* [Exercise goal]
Search the data for the string "question", and report each line where it is found.

═════ Input material

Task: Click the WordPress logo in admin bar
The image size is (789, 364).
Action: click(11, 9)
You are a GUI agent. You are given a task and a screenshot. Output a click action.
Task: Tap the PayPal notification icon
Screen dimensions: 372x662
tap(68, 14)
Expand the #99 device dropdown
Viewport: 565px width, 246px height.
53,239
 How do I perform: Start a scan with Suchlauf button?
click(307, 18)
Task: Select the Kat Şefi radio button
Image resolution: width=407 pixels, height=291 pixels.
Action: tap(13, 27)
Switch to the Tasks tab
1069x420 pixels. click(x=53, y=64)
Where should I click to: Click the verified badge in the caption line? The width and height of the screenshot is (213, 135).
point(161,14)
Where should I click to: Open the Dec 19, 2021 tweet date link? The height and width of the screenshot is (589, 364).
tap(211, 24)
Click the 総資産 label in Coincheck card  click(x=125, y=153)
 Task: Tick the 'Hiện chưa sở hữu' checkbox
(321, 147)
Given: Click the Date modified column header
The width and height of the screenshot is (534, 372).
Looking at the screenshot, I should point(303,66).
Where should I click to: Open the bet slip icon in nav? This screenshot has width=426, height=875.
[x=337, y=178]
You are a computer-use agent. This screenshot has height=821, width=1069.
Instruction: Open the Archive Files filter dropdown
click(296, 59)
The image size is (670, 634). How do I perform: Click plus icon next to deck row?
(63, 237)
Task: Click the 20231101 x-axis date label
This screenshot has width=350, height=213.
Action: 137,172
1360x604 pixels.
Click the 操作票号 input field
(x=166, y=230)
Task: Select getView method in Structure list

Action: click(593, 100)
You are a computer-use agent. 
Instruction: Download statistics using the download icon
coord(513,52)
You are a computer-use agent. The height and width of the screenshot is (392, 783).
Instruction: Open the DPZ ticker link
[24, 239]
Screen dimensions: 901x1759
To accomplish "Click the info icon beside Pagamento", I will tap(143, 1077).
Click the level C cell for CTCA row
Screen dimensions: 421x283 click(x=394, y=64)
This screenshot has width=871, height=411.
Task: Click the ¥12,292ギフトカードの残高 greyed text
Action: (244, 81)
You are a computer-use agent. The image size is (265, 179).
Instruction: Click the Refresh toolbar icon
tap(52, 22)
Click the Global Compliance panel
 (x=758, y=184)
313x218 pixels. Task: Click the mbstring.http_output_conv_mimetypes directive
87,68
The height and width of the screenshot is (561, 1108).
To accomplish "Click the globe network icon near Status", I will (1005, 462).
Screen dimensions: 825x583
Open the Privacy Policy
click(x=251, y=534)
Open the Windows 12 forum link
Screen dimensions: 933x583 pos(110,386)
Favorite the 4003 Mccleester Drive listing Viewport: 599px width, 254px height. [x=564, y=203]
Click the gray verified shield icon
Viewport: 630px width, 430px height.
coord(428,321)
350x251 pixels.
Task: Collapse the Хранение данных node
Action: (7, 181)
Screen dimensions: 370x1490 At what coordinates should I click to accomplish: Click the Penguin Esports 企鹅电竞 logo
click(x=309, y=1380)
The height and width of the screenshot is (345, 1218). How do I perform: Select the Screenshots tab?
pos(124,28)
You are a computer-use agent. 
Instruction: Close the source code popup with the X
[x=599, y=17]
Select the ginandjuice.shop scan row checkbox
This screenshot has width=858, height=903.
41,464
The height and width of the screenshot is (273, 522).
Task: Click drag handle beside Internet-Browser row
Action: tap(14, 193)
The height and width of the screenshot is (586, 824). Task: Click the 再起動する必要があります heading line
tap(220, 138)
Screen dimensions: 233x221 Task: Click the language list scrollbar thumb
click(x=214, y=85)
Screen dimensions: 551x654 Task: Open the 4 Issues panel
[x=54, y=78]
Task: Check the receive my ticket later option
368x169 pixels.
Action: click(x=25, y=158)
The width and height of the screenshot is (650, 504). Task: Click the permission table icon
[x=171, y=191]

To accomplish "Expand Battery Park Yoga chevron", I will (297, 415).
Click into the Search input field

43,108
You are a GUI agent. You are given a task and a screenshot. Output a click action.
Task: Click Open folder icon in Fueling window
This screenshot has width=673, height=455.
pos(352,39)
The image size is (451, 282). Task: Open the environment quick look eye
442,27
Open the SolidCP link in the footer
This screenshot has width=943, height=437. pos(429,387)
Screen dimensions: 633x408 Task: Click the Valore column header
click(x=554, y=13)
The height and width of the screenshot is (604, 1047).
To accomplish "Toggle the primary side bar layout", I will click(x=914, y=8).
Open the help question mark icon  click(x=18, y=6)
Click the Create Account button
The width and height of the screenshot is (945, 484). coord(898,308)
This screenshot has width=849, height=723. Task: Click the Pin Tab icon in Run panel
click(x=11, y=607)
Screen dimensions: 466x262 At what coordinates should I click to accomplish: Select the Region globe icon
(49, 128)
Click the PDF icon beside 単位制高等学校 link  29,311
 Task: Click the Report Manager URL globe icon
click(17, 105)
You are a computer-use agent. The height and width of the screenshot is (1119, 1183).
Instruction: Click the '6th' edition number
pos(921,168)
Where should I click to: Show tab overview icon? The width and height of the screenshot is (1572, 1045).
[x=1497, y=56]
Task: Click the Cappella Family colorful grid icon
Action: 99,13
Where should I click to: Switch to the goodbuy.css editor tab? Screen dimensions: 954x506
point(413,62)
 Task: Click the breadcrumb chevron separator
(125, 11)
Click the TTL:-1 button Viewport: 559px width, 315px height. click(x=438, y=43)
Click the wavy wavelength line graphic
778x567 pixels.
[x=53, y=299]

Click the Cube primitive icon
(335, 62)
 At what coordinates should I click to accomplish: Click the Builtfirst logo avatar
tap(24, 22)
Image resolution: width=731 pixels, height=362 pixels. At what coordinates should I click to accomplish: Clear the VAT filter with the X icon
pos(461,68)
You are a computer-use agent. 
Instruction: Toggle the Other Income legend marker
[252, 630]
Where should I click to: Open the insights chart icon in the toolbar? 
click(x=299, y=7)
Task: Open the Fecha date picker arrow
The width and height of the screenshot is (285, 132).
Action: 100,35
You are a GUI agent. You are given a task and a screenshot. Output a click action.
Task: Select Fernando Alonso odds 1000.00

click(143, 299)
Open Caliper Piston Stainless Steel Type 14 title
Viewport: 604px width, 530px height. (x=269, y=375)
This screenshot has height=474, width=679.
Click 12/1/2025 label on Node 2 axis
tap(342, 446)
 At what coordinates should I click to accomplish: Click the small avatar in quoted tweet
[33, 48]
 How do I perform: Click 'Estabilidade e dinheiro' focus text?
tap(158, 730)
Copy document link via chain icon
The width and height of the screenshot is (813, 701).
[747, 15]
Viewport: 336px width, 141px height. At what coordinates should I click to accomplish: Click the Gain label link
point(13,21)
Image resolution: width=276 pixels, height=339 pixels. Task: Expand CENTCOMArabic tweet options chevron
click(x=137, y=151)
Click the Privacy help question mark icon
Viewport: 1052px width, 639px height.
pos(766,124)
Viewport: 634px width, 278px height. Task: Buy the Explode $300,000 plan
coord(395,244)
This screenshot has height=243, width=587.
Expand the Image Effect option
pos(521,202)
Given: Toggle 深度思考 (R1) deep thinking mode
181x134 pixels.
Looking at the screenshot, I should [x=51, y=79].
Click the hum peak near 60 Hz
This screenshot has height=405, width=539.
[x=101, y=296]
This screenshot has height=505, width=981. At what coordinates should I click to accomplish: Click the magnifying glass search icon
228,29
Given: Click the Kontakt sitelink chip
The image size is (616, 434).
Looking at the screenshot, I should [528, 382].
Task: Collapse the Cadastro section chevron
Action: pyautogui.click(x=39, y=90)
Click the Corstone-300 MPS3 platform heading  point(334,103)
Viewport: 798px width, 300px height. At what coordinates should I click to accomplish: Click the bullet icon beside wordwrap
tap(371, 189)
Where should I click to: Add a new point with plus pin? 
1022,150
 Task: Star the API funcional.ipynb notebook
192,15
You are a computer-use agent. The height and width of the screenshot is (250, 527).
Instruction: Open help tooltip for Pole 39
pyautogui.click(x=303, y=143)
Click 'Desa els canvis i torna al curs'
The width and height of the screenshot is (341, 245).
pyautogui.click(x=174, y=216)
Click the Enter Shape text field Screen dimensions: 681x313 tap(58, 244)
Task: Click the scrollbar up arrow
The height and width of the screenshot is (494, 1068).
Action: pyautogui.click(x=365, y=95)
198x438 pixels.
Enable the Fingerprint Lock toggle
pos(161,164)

══════════

* [Result of this exercise]
Open the help question mark icon  click(x=18, y=6)
Click the Privacy help question mark icon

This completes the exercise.